By Laurence Lerman / New York City
With his fifth feature film, 2022’s Triangle of Sadness, Swedish filmmaker Ruben Östlund, one of the great provocateurs of recent European cinema, has unofficially “arrived’ on U.S. shores. His first English language effort has garnered a nomination for Best Film at the 2023 Academy Awards.
Triangle of Sadness has already snagged a bunch of notable nominations from the Golden Globes, the BAFTA Awards, the Critics’ Choice Awards, France’s César Awards and the National Society of Film Critics. And that in addition to winning the coveted Palme d’Or at last year’s Cannes Film Festival. That’s Östlund’s second Palme d’Or from Cannes, following his victory with 2017’s The Square.
The European cinema community appears to like what the auteur puts on the screen.
Even at 48, Östlund is clearly an enfant terrible who brings a lot to the table beyond being a declared fan of such provocative filmmakers and enfants as Luis Buñuel, R.W. Fassbinder and Jean Cocteau (the author of the 1929 novel Les Enfants Terribles, no less, which was made into a film in 1950 by France’s Jean-Pierre Melville).
Categorize Östlund’s films as the cinema of discomfort, as all of them unnervingly or in a roundabout way take aim at bourgeois pretensions and social mores and civility. Upper-class society doesn’t fare well in Östlund’s films, be they a Stockholm museum art curator, his institution’s wealthy patrons and a shallow art world (The Square) or a husband who puts his own life before his family’s during an avalanche while on holiday in the French Alps (2014’s Force Majeure, which was remade in Hollywood as 2020’s Downhill with Will Ferrell and Julia Louis-Dreyfus).
And then there’s his latest film, Triangle of Sadness, a pitch-black comedy that follows the passengers and crew members while they cruise on a superyacht, and the disparity between them.
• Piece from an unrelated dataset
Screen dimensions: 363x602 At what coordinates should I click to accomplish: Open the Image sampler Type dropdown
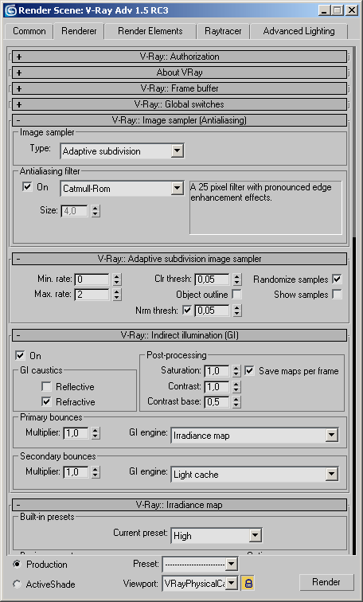[x=122, y=151]
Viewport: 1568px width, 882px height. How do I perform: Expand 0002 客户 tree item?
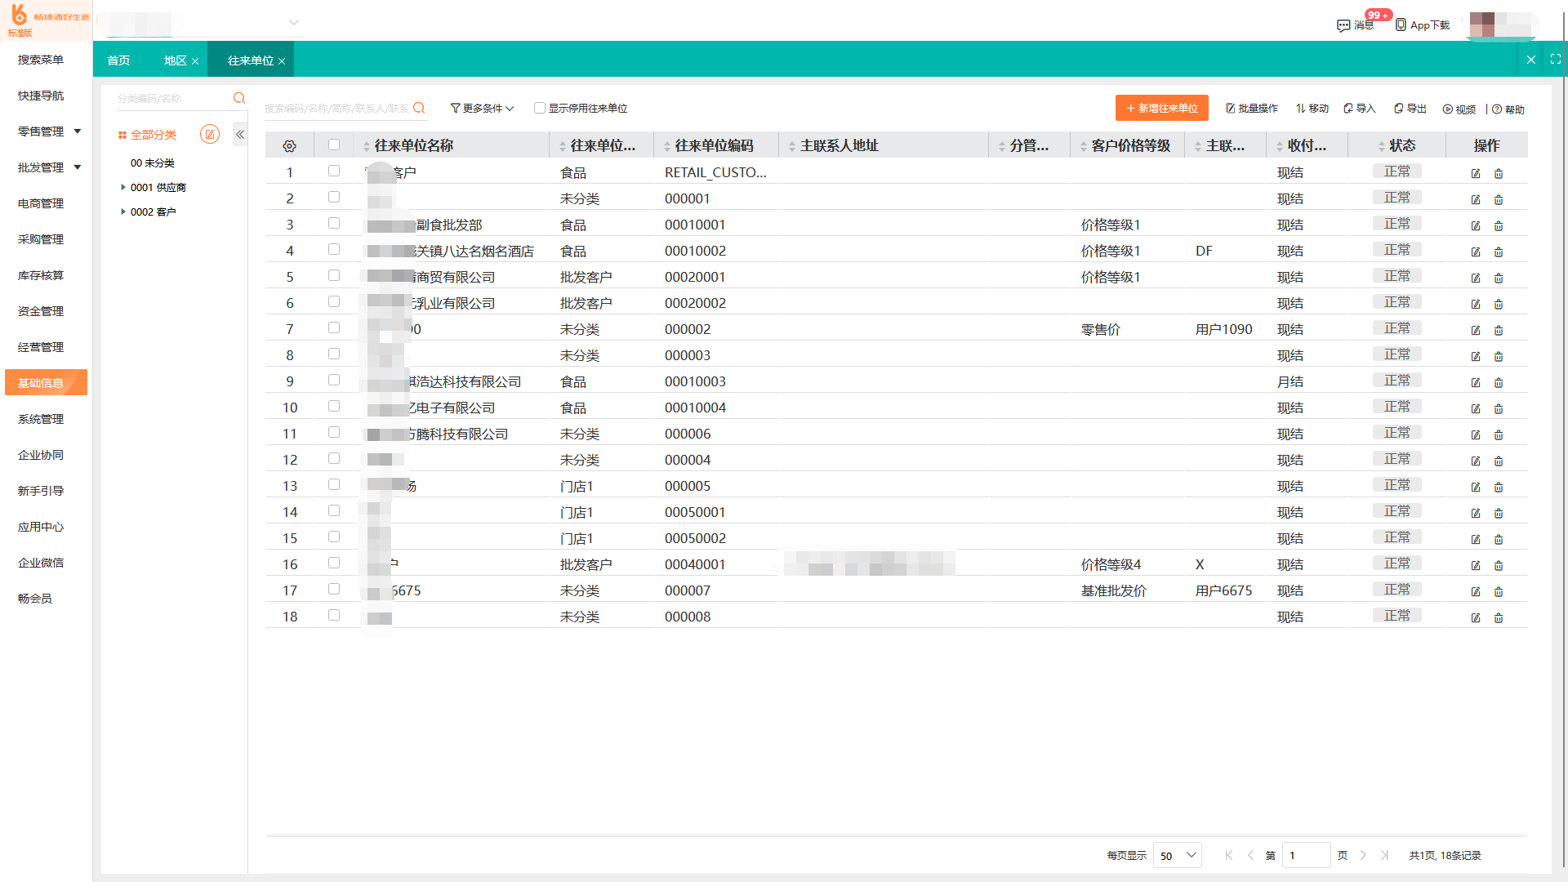click(x=123, y=212)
As time reveals, the differences in their beauty, social rank and wealth really don’t mean all that much after the ship capsizes and the survivors are stranded on a deserted island—the only person who knows how to start a fire or catch fish is the ship’s “toilet manager.”
“There’s a certain kind of extreme behavior that comes from passengers on a yacht that I’ve never heard about anywhere else,” Östlund offered in an interview on the German website nochnfilm.com in October. “They are like five-star hotels with very “professional” service all the time. I did a trip on one of these kind of yachts as research for the film.”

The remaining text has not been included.